Shaun Gadsby
- Born: 20 May 1963 Wimpole, Cambridgeshire, England
- Died: 22 April 2015 (aged 51)
- School: Felsted School
- Notable relative(s): Brian Gadsby (father) Nigel Gadsby (brother)
- Occupation: Farmer

Rugby union career
- Position: Openside Flanker

Amateur team(s)
- Years: Team / Apps / (Points)
- 1982-2004: Cambridge R.U.F.C. (82 Tries) / 505

= Shaun Gadsby =

English rugby union player

Shaun Gadsby (20 May 1963 – 22 April 2015) was an English rugby player for Cambridge R.U.F.C. Gadsby was an openside flanker. He also played cricket. He was born in Wimpole, Cambridgeshire. He was educated at Felsted School.

Gadsby had a successful rugby career for Cambridge representing them 505 times in just over 20 years.
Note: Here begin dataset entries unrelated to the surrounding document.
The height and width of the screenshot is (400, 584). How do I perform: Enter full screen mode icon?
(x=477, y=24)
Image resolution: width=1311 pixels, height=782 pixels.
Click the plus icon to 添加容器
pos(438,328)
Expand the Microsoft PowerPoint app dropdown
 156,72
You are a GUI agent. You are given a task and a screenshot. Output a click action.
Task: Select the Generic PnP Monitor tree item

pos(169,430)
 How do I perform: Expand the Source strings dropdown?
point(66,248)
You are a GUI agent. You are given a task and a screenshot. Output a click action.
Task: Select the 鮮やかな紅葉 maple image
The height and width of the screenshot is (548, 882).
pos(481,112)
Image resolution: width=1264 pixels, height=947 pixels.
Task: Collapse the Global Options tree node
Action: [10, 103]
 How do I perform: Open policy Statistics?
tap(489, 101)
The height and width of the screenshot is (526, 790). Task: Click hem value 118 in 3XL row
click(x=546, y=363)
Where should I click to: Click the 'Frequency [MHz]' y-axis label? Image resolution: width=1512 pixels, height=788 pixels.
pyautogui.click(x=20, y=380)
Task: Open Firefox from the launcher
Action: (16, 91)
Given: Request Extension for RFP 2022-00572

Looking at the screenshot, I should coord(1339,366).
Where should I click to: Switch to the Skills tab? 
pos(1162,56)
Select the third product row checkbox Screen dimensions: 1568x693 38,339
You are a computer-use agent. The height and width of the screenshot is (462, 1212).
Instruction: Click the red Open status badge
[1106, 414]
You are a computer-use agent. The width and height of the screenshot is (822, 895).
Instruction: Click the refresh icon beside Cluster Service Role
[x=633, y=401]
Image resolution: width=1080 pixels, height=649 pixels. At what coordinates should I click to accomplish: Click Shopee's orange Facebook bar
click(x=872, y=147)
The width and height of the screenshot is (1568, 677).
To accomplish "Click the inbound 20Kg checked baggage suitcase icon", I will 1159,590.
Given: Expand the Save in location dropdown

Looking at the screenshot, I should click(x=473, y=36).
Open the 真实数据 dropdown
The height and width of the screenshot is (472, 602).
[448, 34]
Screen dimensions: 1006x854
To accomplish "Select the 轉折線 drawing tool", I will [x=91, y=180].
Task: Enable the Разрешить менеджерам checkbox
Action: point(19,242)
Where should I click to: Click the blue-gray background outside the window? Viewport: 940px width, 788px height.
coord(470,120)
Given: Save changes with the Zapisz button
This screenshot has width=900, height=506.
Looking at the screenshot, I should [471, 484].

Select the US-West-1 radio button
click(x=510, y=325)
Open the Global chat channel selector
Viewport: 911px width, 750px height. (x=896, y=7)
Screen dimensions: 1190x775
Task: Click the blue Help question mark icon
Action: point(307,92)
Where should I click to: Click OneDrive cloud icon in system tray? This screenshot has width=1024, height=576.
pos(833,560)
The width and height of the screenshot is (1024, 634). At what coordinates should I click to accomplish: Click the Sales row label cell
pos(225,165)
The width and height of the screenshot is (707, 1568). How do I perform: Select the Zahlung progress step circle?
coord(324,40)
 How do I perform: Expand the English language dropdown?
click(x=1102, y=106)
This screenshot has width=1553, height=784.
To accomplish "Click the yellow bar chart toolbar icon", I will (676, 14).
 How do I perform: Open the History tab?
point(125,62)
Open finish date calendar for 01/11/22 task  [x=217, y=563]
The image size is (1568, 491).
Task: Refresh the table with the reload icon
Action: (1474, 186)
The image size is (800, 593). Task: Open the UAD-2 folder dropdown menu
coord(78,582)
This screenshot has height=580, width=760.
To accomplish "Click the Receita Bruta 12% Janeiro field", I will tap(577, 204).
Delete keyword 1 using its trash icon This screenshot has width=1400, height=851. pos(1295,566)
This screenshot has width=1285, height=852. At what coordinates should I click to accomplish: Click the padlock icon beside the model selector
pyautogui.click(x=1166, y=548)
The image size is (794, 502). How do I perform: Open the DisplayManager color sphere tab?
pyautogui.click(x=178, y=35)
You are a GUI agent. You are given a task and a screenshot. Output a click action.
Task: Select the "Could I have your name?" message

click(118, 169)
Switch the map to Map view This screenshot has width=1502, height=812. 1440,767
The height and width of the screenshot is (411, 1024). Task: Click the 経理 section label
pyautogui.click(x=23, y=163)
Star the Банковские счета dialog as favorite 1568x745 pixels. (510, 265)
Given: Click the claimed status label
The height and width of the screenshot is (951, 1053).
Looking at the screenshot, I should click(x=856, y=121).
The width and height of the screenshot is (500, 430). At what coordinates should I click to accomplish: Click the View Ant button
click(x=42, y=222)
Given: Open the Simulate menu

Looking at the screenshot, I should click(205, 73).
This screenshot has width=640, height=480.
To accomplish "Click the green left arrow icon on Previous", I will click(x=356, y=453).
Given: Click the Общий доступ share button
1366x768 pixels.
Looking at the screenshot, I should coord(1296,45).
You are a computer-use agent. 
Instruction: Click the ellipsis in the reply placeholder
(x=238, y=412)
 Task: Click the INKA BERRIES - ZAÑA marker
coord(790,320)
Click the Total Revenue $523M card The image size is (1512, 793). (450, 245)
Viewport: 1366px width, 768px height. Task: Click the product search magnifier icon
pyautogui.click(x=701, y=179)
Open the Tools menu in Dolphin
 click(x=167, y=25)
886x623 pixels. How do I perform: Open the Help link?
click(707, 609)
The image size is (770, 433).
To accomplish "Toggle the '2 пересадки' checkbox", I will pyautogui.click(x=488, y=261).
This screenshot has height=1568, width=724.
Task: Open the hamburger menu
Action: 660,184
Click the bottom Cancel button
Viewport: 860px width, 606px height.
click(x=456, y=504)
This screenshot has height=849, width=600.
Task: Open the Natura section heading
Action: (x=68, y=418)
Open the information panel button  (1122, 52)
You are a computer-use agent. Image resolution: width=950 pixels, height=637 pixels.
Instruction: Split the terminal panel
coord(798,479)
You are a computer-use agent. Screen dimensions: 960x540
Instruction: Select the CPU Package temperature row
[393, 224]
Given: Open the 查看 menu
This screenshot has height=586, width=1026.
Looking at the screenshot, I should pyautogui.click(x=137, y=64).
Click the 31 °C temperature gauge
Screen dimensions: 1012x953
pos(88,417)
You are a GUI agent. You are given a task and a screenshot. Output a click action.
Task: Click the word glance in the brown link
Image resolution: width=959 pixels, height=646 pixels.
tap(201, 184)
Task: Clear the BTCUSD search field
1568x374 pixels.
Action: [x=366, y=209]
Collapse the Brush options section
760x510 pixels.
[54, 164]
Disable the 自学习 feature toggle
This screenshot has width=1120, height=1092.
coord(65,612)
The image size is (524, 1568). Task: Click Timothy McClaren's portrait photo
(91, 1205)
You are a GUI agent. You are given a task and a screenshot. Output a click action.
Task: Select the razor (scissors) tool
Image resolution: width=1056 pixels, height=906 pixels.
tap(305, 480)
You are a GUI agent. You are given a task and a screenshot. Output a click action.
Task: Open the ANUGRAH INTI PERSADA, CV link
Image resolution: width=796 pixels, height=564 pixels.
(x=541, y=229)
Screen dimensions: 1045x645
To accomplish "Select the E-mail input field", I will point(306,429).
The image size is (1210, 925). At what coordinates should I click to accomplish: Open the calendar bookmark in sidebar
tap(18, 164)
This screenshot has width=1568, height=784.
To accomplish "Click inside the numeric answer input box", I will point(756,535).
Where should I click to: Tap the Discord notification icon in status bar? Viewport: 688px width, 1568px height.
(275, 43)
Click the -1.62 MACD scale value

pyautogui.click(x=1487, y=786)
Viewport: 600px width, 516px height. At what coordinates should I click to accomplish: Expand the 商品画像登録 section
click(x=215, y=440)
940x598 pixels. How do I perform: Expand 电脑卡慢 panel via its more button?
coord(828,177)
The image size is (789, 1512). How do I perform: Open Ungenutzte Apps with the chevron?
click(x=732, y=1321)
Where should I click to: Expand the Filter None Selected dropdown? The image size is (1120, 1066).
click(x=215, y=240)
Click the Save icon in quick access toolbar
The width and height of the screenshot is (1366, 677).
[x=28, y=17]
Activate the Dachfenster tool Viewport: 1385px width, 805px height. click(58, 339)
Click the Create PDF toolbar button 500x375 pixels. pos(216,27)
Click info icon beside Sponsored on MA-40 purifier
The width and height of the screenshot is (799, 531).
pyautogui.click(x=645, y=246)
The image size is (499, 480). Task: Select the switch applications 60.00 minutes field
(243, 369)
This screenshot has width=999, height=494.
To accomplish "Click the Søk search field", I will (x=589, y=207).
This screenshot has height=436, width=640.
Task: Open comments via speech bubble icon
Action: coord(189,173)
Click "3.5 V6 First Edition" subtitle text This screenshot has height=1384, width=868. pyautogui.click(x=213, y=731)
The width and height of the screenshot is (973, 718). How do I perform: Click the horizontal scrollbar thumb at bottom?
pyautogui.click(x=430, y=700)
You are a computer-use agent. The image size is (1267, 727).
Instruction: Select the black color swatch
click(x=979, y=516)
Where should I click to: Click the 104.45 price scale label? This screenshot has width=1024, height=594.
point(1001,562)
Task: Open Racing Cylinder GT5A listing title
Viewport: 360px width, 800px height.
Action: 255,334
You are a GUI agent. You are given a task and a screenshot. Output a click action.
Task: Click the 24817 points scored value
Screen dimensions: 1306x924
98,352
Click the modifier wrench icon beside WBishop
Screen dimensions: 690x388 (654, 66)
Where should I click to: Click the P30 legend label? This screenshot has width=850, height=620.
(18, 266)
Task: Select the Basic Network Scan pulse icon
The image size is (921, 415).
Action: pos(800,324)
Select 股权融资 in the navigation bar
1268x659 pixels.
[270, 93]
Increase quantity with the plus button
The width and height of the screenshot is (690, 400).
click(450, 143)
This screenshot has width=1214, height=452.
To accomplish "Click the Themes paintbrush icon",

He played his 500th game on 29 November 2003 against Diss and retired soon after. He is Cambridge's all-time most capped player, an achievement unlikely to ever be broken.

Gadsby died on 22 April 2015 after a 4-year struggle with leukaemia. The club paid its tributes to him by renaming the bar in his memory.